China pressiona União Europeia contra lei Made in Europe

China pressiona União Europeia contra lei Made in Europe. A China solicitou formalmente que os Estados-membros da União Europeia revisem a proposta…

A China solicitou formalmente que os Estados-membros da União Europeia revisem a proposta legislativa conhecida como “Made in Europe”. Segundo Suo Peng, ministro de comércio e economia da missão chinesa em Bruxelas, o governo chinês está em contato direto com capitais europeias para exigir mudanças no texto, sob pena de retaliações comerciais.

A proposta, apresentada pela Comissão Europeia em março, visa impor condições mais rigorosas para empresas estrangeiras que buscam acesso a compras públicas e oportunidades de investimento no bloco. O projeto é visto por analistas como uma medida voltada especificamente para conter a expansão de companhias chinesas no mercado europeu.

Regras de compras públicas e limites ao investimento

O projeto, denominado Industrial Accelerator Act, pretende priorizar produtos fabricados na Europa em setores estratégicos, como o automotivo, tecnologias verdes e indústrias de uso intensivo de energia, como aço e alumínio. A medida também estabelece restrições para investimentos estrangeiros diretos acima de 100 milhões de euros em áreas como baterias, veículos elétricos e painéis solares.

Empresas de países que detêm mais de 40% de participação no mercado global em setores específicos podem ser obrigadas a formar joint ventures com parceiros europeus e realizar transferência de tecnologia. Além disso, pelo menos metade dos empregos nesses projetos precisaria ser ocupada por trabalhadores europeus. A China critica as medidas, classificando-as como discriminatórias.

“Se a União Europeia insistir nesta punição e tratar as empresas da China de forma discriminatória, Pequim será forçada a responder com contramedidas”, afirmou Suo Peng a jornalistas em Bruxelas.
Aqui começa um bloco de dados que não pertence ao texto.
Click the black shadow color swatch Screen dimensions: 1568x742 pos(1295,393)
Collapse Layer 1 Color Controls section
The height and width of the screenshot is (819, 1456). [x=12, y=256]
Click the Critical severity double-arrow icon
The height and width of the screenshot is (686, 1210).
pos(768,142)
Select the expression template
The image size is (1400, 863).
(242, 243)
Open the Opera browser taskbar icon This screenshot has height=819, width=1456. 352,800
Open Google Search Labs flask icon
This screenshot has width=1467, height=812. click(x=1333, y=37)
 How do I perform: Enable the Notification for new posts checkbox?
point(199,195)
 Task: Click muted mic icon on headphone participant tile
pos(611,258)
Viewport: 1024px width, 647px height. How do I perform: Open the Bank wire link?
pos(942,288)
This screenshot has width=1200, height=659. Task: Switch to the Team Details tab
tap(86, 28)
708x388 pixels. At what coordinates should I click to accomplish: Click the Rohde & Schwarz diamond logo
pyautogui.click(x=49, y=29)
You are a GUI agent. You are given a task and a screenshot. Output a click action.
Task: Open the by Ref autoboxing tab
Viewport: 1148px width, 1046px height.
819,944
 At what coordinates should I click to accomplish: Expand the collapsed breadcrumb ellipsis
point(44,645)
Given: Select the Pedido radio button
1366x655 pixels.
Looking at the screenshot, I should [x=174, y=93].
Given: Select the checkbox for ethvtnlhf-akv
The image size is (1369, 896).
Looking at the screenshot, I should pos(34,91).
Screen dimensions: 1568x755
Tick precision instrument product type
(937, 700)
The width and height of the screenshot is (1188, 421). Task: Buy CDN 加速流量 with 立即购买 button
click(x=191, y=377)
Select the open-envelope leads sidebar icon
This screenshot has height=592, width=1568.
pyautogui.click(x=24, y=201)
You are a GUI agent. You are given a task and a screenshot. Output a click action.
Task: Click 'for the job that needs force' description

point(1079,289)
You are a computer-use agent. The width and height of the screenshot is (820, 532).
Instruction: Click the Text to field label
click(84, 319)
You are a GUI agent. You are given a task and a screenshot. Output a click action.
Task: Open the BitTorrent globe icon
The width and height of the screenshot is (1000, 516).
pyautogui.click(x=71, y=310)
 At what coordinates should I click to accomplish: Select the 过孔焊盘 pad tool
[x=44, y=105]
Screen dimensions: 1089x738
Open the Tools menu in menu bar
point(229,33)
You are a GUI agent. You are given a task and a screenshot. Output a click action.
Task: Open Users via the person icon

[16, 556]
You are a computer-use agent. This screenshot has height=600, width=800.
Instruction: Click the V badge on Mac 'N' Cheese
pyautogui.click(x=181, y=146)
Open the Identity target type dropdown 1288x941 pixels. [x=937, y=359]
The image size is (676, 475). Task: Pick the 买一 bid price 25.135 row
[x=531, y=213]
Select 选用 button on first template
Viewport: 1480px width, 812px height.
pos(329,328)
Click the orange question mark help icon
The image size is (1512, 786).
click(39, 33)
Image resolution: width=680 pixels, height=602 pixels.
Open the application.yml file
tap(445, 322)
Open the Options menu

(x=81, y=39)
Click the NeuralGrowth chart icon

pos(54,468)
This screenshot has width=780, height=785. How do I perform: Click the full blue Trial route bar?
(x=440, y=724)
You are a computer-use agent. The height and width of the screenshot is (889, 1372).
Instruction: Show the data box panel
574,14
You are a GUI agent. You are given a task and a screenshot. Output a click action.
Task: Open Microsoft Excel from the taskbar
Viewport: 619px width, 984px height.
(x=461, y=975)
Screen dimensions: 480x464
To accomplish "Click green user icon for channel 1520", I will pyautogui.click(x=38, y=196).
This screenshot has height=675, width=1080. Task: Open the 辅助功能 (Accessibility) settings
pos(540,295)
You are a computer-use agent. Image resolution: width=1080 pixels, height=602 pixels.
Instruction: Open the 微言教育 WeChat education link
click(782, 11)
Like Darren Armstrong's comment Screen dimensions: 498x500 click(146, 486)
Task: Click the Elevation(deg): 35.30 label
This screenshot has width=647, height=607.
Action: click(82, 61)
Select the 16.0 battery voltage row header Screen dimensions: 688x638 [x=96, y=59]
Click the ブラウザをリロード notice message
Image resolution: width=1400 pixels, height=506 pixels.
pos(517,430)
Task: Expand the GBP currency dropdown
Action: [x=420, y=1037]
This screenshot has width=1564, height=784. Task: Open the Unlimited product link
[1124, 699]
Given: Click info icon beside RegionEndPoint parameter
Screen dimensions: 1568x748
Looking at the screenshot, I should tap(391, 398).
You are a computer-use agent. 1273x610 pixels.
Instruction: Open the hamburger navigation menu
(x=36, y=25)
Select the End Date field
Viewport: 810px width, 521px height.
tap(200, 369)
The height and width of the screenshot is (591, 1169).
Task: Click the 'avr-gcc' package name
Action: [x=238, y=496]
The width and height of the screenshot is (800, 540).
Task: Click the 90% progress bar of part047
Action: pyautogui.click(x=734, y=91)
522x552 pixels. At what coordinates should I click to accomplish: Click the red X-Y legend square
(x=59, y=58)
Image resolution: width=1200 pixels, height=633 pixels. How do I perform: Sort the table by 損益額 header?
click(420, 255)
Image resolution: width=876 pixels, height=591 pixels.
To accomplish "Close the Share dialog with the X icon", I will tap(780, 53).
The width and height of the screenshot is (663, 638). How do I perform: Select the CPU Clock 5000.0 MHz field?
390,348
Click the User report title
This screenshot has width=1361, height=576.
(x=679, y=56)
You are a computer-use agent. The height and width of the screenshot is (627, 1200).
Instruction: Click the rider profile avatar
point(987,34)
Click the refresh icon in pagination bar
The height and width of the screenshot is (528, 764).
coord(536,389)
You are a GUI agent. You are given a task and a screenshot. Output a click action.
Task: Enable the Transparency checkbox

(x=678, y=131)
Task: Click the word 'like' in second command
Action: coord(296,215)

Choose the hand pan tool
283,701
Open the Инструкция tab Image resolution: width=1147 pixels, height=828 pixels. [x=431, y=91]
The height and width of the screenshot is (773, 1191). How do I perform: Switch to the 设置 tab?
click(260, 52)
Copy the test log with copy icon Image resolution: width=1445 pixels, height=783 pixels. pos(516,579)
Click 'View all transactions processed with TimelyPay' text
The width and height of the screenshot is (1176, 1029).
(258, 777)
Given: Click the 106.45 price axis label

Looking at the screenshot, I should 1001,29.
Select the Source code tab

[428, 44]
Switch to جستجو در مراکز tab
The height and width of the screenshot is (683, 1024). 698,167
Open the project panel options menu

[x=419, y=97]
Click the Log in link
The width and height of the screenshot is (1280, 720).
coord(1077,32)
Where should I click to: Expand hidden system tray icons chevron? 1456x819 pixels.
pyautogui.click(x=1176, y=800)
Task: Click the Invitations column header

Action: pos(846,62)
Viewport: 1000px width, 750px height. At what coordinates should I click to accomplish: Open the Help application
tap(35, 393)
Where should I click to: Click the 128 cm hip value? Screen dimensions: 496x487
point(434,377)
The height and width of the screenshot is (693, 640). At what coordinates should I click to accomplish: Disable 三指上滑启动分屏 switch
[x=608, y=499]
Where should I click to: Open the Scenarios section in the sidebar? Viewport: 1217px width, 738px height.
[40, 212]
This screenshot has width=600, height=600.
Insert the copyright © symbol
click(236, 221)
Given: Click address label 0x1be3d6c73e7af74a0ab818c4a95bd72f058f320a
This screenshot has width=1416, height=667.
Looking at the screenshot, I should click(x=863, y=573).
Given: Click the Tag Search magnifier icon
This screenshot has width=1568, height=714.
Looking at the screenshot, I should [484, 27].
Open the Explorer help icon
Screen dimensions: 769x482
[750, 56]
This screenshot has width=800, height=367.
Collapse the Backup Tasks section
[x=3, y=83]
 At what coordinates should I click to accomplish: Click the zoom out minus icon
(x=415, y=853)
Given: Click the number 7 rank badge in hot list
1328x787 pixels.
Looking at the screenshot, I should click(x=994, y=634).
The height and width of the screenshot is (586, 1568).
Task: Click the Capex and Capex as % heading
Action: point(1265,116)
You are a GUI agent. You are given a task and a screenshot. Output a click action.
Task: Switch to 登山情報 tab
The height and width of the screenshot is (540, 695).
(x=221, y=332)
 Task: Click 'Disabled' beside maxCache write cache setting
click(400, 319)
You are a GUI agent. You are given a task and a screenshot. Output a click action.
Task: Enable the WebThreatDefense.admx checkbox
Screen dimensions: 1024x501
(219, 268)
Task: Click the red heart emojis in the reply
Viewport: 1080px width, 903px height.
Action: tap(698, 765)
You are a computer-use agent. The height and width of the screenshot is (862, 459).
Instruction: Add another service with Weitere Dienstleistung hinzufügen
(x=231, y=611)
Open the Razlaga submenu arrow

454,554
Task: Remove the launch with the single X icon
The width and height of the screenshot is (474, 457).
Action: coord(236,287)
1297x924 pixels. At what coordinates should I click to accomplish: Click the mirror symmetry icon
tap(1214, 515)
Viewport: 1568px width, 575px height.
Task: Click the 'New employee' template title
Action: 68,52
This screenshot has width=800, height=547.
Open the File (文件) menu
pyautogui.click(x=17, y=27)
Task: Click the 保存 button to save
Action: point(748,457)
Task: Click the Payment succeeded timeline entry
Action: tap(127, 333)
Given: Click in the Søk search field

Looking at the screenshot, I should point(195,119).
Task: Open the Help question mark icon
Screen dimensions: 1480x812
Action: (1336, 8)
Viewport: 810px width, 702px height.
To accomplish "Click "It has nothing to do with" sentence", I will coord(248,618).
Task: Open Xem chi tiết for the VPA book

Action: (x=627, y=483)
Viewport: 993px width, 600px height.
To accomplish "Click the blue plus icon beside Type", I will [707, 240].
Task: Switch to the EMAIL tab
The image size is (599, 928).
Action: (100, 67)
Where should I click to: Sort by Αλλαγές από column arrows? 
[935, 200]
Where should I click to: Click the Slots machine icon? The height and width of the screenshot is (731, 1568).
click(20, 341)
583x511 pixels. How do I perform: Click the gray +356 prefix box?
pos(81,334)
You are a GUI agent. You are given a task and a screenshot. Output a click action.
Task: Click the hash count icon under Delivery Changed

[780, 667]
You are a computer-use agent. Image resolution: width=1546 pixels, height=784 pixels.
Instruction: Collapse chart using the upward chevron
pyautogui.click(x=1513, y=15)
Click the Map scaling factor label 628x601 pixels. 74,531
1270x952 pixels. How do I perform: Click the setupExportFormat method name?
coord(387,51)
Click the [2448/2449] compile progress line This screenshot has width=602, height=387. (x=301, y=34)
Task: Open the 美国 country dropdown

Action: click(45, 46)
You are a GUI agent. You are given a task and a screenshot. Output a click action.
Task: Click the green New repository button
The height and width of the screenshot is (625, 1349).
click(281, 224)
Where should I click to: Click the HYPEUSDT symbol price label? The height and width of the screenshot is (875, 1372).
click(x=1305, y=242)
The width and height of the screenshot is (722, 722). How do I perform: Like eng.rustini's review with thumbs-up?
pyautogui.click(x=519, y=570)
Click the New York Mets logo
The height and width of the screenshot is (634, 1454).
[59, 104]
O ministro também acusou o bloco de aplicar padrões duplos em relação às regras de transferência de tecnologia, citando um acordo de 2018 com os Estados Unidos e o Japão que se opunha a transferências forçadas.

Divisões internas e o futuro do comércio

Os Estados-membros da União Europeia permanecem divididos sobre a implementação das novas regras. Enquanto a França defende requisitos mais rígidos de conteúdo local, a Alemanha e outros países buscam uma abordagem mais ampla, focada na cooperação com parceiros estratégicos. O debate também envolve preocupações sobre o aumento de custos e a limitação do acesso à inovação tecnológica, um tema que frequentemente domina as discussões sobre investimento global.

A proposta inclui um princípio de reciprocidade, permitindo que a União Europeia abra seu mercado apenas para países que garantam acesso similar às empresas europeias. Atualmente, não existe um acordo desse tipo entre as duas potências. Suo Peng declarou que a China está aberta a um pacto bilateral de compras governamentais e instou Bruxelas a responder “o mais rápido possível”. Caso contrário, o ministro alertou que o plano “prejudicará seriamente os interesses reais das empresas chinesas e europeias”.

Representantes comerciais da China em Bruxelas discutem novas leis da União Europeia
Representantes chineses em Bruxelas pressionam por mudanças na legislação industrial europeia.